■ WRITTEN EXERCISE 1: Copy the following lines from the listing verbatim, starting at the line that contains "Where should I click to: Open the hamburger" and ending after the line that contains "will (296, 19).".

■ PAGE TEXT:
◆ ◆ ◆ ◆ ◆

Introduction
It may come as no surprise that identifying ideal locations for the construction of a new wind farm is not as trivial as finding the nearest open field without a towering wind turbine. In fact, identification of the most suitable locations requires knowledge of a whole plethora of characteristics pertaining to the site in question. Some of these are regulatory, “Are we far enough away from the nearest town?”, “What degree of natural protection is prescribed for this area?”. Some of these are practical “Is the ground suitable for construction?”, “Does this area get enough wind to make a new wind turbine profitable?”. Answering this set of questions accurately, as prescribed by key stakeholders, is a prerequisite for the success of any large construction project. In this project, we turned to leveraging climate data, earth observation imagery and regulations, in order to efficiently identify areas in Salzburg that fulfilled a set of predefined criteria. This is a model example of how big data can be leveraged for a real-life use case and gives insight into the number of considerations that have to be made at each step of the process.

◆ ◆ ◆ ◆ ◆

■ RECORDS TO USE:
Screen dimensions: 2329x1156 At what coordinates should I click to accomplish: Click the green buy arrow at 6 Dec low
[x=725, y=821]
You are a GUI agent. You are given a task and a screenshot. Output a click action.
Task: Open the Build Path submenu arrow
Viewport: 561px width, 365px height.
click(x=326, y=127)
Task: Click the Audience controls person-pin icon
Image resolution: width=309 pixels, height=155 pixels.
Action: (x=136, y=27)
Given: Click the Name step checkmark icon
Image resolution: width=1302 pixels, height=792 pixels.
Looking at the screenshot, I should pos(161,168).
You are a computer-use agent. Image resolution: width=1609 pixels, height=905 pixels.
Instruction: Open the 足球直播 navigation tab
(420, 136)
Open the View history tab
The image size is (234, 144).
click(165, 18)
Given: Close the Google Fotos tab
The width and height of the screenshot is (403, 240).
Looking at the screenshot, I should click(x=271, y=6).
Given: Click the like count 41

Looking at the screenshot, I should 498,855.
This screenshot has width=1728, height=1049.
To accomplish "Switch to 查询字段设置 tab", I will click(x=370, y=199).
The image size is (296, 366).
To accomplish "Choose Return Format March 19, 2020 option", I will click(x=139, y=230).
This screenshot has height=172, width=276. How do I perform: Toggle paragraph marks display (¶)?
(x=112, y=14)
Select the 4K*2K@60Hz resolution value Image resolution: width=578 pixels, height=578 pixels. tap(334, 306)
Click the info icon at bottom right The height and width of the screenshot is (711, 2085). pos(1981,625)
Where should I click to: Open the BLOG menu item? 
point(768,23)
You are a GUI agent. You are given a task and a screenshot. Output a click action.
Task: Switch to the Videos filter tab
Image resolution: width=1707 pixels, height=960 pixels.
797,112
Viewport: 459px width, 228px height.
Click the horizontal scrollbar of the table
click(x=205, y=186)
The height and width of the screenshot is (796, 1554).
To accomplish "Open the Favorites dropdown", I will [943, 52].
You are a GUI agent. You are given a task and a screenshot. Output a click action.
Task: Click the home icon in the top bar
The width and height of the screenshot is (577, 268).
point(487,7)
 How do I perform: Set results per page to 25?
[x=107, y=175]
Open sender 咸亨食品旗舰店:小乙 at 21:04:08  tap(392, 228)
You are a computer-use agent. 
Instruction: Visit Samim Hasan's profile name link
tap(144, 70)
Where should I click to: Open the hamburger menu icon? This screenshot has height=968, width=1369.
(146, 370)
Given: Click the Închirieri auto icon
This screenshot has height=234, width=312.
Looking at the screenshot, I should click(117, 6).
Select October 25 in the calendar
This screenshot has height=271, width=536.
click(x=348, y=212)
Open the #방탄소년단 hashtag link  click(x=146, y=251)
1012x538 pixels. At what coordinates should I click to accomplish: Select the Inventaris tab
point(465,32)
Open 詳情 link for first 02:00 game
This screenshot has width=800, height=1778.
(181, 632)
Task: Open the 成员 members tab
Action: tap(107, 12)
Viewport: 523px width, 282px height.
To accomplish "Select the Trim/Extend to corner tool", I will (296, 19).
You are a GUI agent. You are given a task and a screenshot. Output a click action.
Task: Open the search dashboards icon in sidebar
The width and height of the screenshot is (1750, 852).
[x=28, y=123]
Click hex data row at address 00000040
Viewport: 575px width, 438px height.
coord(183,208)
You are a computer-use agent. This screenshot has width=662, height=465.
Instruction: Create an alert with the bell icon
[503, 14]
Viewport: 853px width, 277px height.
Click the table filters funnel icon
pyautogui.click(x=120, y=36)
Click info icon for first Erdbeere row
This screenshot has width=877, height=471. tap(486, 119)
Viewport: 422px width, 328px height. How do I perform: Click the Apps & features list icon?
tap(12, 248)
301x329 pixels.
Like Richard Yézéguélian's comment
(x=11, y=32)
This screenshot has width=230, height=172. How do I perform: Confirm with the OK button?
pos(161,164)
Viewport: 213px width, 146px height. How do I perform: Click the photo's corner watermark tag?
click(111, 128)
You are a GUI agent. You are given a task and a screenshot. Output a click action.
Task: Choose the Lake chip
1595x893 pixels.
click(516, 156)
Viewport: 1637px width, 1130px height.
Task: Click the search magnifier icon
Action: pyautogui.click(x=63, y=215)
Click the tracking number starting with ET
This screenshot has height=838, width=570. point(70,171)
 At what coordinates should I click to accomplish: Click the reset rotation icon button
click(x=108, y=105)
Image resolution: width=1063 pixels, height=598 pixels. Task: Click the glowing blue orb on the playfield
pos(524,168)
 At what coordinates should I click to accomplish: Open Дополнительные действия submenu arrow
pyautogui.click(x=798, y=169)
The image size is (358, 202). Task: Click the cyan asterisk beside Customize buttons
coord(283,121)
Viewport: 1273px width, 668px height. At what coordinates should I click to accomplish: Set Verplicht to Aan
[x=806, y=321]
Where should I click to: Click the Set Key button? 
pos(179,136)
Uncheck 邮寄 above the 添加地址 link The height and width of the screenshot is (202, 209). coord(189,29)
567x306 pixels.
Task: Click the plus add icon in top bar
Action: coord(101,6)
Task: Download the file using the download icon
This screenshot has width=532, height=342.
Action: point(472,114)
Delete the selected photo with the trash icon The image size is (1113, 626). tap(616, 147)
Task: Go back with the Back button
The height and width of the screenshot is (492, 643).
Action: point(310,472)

◆ ◆ ◆ ◆ ◆

■ WRITTEN EXERCISE 2: In the wind farm introduction, where were the areas located that the project set out to identify?

■ EXPECTED OUTPUT 1:
Where should I click to: Open the hamburger menu icon? This screenshot has height=968, width=1369.
(146, 370)
Given: Click the Închirieri auto icon
This screenshot has height=234, width=312.
Looking at the screenshot, I should click(117, 6).
Select October 25 in the calendar
This screenshot has height=271, width=536.
click(x=348, y=212)
Open the #방탄소년단 hashtag link  click(x=146, y=251)
1012x538 pixels. At what coordinates should I click to accomplish: Select the Inventaris tab
point(465,32)
Open 詳情 link for first 02:00 game
This screenshot has width=800, height=1778.
(181, 632)
Task: Open the 成员 members tab
Action: tap(107, 12)
Viewport: 523px width, 282px height.
To accomplish "Select the Trim/Extend to corner tool", I will (296, 19).

■ EXPECTED OUTPUT 2: Salzburg